The victim may crave the emotional “highs” that come with the abuser’s moments of kindness, and these small gestures can keep them trapped in the relationship, hoping for the next positive interaction. The abuser has often conditioned or groomed the victim to accept the cycle, making it incredibly difficult to break free.

Entrapment and Toxic Loyalty

Victims of trauma bonds often remain in abusive relationships due to a sense of toxic loyalty and financial dependency. With the fear of homelessness and financial insecurity, the victim becomes entrapped. The abuser has groomed them to believe that they are unworthy or incapable of surviving independently, which fuels the cycle of control and dependency. Even when the abuser leaves the relationship and starts a new relationship, they will often return to pick up where they left off. Returning to their discarded victim months or years later. This is known to be a part of the narcissistic abuse cycle known as hoovering. Hoovering is a manipulative tactic used to lure or suck a person back into a relationship. The presence of a trauma bond in a person who is unaware will assist the abuser in reasserting power and control.

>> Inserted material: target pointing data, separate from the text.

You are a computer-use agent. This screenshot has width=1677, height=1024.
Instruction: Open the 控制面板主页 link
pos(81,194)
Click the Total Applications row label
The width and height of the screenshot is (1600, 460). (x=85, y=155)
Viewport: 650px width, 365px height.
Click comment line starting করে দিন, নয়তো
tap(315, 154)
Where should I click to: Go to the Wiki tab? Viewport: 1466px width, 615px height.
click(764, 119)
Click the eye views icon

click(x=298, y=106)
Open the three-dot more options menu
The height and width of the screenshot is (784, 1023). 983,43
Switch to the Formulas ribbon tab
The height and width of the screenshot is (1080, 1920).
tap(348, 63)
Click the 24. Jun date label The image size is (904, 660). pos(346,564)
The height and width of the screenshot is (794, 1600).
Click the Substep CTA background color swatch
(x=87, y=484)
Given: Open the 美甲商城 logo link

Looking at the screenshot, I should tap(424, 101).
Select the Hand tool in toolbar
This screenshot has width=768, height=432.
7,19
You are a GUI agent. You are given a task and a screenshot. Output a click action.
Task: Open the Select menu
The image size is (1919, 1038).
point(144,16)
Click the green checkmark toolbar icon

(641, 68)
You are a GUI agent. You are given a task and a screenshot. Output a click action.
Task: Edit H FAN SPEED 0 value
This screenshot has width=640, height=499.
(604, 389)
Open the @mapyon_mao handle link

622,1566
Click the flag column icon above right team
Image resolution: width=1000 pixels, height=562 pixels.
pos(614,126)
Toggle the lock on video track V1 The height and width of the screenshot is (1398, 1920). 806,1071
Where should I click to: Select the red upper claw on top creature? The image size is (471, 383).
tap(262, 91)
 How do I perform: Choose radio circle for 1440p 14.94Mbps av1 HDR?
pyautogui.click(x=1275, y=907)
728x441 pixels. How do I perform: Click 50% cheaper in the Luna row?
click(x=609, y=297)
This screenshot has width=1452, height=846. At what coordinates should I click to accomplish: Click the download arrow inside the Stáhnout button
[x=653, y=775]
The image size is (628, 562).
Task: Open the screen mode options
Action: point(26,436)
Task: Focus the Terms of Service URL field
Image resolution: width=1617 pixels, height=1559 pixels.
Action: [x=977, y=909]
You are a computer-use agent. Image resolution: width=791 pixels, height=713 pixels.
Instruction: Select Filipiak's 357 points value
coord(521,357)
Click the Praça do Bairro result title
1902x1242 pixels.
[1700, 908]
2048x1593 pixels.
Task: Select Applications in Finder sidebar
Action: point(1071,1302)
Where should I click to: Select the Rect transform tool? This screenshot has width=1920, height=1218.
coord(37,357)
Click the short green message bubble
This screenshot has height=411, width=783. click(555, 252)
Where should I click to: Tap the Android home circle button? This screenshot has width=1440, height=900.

Five Ways To Break the Trauma Bond

Breaking free from a trauma bond is challenging, but it is possible. Here are five steps to begin the healing process:

Acceptance of the Truth: The first step is accepting the reality of the situation. Educating yourself on the cycle of abuse, narcissism, and trauma bonding can help you understand that the relationship is unhealthy. Recognizing that the abuser will not change is crucial to breaking free

Mindfulness and Trusting Your Intuition: Stay grounded in the present moment. Mindfulness practices can help you tune into your inner wisdom, allowing you to recognize and trust your intuition. Learning to distinguish between emotional manipulation and reality will give you the clarity needed to take action.

Set Small Goals for Positive Change: Moving toward a healthier life requires small, actionable steps. Whether it’s seeking therapy, setting boundaries, or saving money to secure your independence, each small goal brings you closer to freedom.

Pattern Interrupt and Breath Work: Learning breathing techniques or trying new activities can help you disrupt emotional trauma or rumination over past events. This helps rewire the brain and provides emotional relief, allowing for healthier coping mechanisms. For example, you can use aroma therapy, like lavender for calm and citrus for uplift, or attend low-impact yoga sessions.

Self-Care and Writing as a Healing Tool: Taking time for self-care is vital. Meditation, relaxation exercises, and affirmations help build strength and resilience. Writing can also be a powerful way to heal. Expressing your emotions through creative writing or journaling, or even writing a letter to your ex, allows you to release pent-up feelings and gain perspective on your experiences. Documenting the bad memories helps to release the pain and begin the healing process.

See Our Recommended Reading. Divorcing A Narcissist, High Conflict Divorce, The Covert Passive Aggressive Narcissist,

Conclusion

Trauma bonding in an abusive relationship is a complex, deeply rooted emotional and psychological trap that can be hard to break. Whether it’s emotional manipulation, physical abuse, or toxic trust in consensual BDSM dynamics that have turned abusive, understanding the mechanisms of trauma bonding is the first step in breaking free. Through education, mindfulness, small steps toward independence, and self-care practices like writing, victims of trauma bonding can regain their strength, rebuild their lives, and find the freedom they deserve.

Breaking the trauma bond is a journey of healing and transformation—one that begins with recognising the truth and taking action to reclaim your life.